Giełda ma najgorszy tydzień od wybuchu pandemii

Tyle miesięcy minęło – wracając do pierwszego ataku pandemii – odkąd indeks S&P 500 lub Nasdaq Composite miały tydzień tak zły.

S&P, jeden z najpopularniejszych benchmarków dla akcji, spadł w tym tygodniu o 5,7%, podczas gdy zaawansowany technologicznie Nasdaq spadł o 7,6%. Ani nie spadły tak bardzo od marca 2020 r., kiedy pierwsze informacje o COVID-19 zmiażdżyły rynek.

Inwestorzy przygotowują się do walki Rezerwy Federalnej dzisiejsza gorąca inflacja za pomocą wycofanie lub zaostrzenie polityki łatwych pieniędzy które wspierały rynki i gospodarkę podczas pandemii. Na zamknięciu zwykłego piątku indeks S&P spadł o 8,3% z rekordowego poziomu osiągniętego w styczniu. 3, podczas gdy Nasdaq spadł o 14% w porównaniu z listopadowym szczytem, ​​stawiając go mocno na terytorium korekty.

„To dość szalone. Wydaje się, że wracamy do trybu 2020” – powiedział Ed Moya, starszy analityk rynku w OANDA. „Rynek w zasadzie tylko wyceniał stopniowe zaostrzanie, ale inflacja jest silniejsza, niż się spodziewaliśmy. Tak więc oczekiwania zmieniły się dramatycznie w ciągu trzech tygodni. Fed będzie o wiele bardziej agresywny, jeśli chodzi o zaostrzanie”.

„Prognozy zysków dla korporacyjnej Ameryki były zbyt optymistyczne, więc ludzie podejmują duże ryzyko, a to dość mocno uderza w technologię” – dodał.
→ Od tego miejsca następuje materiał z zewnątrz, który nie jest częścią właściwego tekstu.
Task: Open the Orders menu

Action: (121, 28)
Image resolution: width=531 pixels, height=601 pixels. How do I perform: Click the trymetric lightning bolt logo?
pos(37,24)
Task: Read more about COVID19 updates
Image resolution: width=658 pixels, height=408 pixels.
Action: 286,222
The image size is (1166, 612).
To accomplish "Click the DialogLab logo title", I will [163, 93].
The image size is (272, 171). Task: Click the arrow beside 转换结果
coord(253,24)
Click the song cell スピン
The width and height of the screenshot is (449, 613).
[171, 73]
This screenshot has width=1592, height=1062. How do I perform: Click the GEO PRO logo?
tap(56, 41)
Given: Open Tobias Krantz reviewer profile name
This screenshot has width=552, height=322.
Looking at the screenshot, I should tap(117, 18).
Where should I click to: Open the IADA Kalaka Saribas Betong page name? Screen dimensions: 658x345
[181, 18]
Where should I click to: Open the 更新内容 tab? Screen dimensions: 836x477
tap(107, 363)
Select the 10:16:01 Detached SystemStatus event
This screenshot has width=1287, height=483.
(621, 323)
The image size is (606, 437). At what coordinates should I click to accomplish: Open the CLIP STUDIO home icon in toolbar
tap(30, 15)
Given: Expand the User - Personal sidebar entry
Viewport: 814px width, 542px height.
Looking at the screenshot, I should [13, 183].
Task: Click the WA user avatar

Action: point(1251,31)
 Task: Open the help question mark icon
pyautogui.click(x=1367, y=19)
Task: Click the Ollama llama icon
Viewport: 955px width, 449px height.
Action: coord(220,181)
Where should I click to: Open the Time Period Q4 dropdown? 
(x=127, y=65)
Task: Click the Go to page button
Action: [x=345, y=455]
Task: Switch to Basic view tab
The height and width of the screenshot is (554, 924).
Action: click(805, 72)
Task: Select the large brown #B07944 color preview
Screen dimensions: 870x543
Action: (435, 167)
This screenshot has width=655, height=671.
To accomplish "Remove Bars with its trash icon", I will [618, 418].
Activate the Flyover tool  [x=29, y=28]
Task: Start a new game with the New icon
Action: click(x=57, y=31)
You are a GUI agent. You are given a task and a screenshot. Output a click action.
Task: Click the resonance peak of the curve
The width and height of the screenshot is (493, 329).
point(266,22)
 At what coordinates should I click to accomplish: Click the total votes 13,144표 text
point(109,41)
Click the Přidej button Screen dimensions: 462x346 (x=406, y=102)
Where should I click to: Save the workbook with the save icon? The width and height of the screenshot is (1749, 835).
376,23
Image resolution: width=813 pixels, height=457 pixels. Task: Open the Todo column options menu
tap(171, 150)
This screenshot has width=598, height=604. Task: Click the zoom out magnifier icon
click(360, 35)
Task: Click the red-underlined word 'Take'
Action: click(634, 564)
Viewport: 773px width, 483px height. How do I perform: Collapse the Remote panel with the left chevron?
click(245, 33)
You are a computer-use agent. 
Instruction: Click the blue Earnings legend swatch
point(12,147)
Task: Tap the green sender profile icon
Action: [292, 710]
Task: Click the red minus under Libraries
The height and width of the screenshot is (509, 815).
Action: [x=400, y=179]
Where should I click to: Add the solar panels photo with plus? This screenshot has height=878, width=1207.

Ale czy niedawna wyprzedaż zniechęci Fed do zacieśniania polityki pieniężnej – w tym od planów podniesienia referencyjnych stóp procentowych już w marcu? Niektórzy mówią nie.

„Pozwolą rynkowi akcji obniżyć inflację poprzez wielokrotne podwyżki stóp”, powiedział Tom Blew, prywatny inwestor.

Masz pytanie, komentarz lub historię do udostępnienia? Możesz skontaktować się z Dicconem pod adresem [email protected].